Миг тишины и покоя. А затем твоя рука вновь переворачивает эти песочные часы...
Один, два, три, четыре, пять, шшшшессссть.
– Филипп, тебя Охновский ищет.
Вздрагиваю. Тысячи мелких острых граней на секунду впиваются в район солнечного сплетения, затем тугой морской узел внутри начинает медленно затягиваться.
Почти ощутимое тепло чужого тела за спиной заставляет дернутся в сторону – в попытке увеличить дистанцию.
Инга всегда подошла не слышно. Или это я не услышал железный цоколь её каблуков, занятый собственными мыслями? Она стоит слишком близко. Слишком близко для меня.

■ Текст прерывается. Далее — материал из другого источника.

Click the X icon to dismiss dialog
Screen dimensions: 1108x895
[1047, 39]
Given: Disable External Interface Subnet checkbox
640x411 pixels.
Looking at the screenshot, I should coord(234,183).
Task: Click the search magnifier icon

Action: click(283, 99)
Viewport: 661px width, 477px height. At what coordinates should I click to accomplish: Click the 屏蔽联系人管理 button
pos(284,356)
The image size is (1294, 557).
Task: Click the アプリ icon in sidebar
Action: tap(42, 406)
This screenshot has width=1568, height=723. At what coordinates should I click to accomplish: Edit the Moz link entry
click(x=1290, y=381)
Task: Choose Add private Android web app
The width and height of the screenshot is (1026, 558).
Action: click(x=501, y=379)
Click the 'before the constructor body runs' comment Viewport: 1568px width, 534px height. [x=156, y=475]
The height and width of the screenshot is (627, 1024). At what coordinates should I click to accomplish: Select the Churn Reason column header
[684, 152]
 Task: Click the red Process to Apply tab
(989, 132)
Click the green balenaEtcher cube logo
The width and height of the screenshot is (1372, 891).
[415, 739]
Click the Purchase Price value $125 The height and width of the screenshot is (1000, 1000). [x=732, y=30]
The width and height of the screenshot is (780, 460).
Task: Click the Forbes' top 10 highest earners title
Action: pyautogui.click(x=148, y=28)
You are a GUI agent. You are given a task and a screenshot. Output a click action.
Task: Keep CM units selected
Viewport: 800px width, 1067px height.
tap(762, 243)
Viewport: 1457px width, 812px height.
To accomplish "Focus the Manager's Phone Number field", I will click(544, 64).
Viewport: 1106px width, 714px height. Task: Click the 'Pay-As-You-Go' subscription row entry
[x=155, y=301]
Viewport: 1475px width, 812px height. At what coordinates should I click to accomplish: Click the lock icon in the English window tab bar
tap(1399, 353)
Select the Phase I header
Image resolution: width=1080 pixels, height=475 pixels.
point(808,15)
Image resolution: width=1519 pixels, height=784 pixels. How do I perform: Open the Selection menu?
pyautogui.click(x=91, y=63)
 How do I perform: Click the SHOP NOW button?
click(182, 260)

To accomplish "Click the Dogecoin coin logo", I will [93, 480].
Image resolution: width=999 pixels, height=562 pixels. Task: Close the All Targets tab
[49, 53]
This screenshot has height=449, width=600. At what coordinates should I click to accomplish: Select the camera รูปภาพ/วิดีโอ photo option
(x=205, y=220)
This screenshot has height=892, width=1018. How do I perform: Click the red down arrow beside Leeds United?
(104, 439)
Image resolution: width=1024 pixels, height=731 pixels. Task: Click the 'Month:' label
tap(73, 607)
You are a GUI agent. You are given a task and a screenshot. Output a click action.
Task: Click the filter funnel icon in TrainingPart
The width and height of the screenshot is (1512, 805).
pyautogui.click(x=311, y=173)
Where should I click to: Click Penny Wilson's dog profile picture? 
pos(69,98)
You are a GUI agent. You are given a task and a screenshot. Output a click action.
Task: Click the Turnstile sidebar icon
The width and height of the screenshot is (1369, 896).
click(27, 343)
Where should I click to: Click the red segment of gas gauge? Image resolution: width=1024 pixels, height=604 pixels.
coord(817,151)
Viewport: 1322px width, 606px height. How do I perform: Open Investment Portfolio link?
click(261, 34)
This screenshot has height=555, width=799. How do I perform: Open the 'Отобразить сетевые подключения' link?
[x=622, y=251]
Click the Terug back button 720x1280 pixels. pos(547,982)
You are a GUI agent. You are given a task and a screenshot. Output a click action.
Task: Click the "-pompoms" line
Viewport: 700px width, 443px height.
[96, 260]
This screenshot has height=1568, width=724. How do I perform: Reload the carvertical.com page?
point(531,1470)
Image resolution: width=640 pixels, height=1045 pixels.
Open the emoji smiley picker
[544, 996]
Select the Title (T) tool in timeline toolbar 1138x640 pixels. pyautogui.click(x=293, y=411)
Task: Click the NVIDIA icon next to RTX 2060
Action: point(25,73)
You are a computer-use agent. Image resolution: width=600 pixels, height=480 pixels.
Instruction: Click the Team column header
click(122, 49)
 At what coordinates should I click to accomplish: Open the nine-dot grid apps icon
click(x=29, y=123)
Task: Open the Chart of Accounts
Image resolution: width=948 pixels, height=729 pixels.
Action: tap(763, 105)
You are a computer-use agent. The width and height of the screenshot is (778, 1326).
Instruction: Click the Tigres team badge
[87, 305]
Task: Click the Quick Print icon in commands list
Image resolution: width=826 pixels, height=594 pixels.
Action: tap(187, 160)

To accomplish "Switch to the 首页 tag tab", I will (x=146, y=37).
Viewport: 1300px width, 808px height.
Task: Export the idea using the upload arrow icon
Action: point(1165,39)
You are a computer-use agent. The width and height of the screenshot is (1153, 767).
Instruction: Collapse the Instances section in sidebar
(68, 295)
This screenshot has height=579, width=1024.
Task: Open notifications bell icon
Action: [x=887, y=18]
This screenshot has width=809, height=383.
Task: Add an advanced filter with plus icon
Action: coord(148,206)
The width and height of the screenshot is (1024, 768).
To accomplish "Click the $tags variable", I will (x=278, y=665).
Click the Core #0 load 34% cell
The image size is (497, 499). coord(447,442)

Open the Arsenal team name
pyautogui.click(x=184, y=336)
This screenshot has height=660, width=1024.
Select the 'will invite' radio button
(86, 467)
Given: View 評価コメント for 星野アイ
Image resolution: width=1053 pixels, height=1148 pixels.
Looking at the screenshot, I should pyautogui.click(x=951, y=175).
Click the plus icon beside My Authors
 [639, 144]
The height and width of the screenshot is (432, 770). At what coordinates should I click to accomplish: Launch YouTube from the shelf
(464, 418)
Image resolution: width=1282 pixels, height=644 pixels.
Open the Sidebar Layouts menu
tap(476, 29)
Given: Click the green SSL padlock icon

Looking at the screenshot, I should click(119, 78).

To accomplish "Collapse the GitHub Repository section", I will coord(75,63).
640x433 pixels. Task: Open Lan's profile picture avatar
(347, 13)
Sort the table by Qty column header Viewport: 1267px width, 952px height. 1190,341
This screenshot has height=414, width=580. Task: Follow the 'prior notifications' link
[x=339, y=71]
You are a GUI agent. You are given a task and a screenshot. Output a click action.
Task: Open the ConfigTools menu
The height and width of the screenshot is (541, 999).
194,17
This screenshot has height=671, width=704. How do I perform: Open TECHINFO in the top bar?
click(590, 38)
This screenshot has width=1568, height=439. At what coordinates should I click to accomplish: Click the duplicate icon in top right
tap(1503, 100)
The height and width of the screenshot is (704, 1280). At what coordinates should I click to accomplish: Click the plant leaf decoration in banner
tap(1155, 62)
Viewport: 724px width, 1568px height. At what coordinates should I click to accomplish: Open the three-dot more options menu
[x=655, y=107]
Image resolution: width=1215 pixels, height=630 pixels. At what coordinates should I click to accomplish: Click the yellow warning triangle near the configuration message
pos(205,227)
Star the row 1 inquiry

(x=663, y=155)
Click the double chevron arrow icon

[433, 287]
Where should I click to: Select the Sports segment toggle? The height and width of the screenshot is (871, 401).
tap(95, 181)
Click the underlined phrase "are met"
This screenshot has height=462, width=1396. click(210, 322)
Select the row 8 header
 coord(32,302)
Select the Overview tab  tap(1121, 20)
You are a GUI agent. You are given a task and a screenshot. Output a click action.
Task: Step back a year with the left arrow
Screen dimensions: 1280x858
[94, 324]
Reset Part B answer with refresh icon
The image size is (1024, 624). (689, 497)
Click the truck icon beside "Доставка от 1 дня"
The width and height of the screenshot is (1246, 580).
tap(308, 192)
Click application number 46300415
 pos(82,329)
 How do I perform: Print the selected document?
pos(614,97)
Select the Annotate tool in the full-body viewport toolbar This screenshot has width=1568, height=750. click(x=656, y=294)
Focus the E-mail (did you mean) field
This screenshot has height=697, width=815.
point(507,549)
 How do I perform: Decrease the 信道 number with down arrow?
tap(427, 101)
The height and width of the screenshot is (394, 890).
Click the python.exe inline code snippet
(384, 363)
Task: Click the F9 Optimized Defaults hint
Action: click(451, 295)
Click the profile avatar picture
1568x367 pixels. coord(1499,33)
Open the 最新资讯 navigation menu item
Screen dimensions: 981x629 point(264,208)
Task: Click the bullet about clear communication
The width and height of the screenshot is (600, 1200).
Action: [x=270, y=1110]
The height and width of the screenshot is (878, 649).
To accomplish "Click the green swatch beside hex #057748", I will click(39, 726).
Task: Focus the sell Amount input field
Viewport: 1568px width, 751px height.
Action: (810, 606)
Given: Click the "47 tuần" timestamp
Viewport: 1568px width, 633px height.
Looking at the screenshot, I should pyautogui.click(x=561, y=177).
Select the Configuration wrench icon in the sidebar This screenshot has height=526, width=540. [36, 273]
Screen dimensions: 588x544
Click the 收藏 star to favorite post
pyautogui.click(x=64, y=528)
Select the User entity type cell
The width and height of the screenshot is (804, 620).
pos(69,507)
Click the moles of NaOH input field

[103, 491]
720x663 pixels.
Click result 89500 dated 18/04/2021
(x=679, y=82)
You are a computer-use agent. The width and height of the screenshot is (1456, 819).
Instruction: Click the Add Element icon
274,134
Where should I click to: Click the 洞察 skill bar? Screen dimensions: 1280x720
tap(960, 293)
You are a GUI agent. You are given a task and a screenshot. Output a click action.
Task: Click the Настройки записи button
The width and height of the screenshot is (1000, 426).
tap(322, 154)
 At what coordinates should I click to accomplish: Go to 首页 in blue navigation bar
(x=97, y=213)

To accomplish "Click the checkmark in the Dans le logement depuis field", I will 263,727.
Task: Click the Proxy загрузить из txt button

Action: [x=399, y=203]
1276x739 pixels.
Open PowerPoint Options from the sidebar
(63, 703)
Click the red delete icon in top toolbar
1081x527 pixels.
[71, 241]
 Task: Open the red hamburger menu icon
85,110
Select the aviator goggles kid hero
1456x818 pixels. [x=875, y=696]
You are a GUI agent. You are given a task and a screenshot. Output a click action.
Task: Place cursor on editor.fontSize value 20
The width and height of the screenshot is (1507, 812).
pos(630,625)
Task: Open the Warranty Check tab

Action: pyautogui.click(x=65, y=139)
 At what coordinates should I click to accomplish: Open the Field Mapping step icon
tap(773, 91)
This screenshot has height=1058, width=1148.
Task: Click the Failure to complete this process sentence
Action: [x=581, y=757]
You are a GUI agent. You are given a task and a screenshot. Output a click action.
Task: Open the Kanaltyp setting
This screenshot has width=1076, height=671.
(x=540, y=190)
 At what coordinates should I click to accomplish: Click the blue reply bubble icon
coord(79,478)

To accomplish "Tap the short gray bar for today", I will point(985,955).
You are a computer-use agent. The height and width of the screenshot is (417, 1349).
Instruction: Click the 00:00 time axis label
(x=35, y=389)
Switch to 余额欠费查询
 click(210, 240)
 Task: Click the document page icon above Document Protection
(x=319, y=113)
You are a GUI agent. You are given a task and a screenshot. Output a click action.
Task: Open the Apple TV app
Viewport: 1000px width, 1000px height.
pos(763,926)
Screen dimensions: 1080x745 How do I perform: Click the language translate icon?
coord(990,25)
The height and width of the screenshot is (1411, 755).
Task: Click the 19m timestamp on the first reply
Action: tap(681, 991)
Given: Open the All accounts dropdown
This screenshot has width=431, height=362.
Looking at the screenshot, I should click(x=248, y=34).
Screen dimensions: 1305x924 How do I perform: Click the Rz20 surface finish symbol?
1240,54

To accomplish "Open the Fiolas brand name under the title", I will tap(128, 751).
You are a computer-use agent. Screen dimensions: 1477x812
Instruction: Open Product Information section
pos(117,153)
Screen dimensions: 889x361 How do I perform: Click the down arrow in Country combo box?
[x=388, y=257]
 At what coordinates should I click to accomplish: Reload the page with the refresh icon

— Зачем? — отвечаю чуть слышно.
— Не знаю. Но он зол.
— Он почти всегда зол, — отвечаю я одними губами, чувствуя, как они немеют.
В ответ мне — стук железных набоек тонких каблуков о бетонный пол нашего корпуса.
Инга уходит. Инга не слышит. Мне отвечают лишь её отвратительно-желтые туфли.
Цок-цок-цок. Если смотреть на них, они капают ядовито-желтым на сетчатку, если слушать — впиваются звуком под лобную кость.
Передергиваю плечами, возвращая себя к реальности. Улыбаюсь, разворачиваю ссутулившиеся, было, плечи, разворачиваюсь и иду в противоположную от удаляющегося цокания сторону.
Где-то, за грудиной, разливается горячим кофейным сиропом странное предвкушение.
"Ты больной ублюдок" — шуршит старой полиэтиленовой плёнкой какая-то часть сознания. Улыбаюсь, но затем стягиваю улыбку, никак не желающую сходить с лица, словно отлепляю с кожи намертво приклееный пластырь.
Не стоит его дразнить раньше времени. Не стоит.Пальцы нервно дергают ворот рубашки, внезапно сдавившей горло. Не стоит.
Стучусь трижды и аккуратно открываю дверь.
— Пришёл? Ну заходи, — Учитель, явно в хорошем настроении, разворачивает и толкает в мою сторону кипу бумаг, — сегодня пришло из Министерства. Финансирование твоего проекта одобрили. Молодец. Молодец, горжусь!
— С-спасибо, — в горле словно ком из сухой бумаги застрял, и мне пришлось сглотнуть его прежде, чем я смог что-то ответить.
— Садись, нужно подписать бумаги, — Охновский делает жест рукой, указывая на стул напротив. Лицо его лучится самодовольством.
Сажусь, в спину словно лом вместо позвоночника воткнули. Холодный, железный лом. Очень холодный, словно на морозе в минус сорок. Чувствую, как мышцы примораживаются к нему, но через силу склоняюсь над бумагами. В реальность меня возвращает скрип кресла напротив.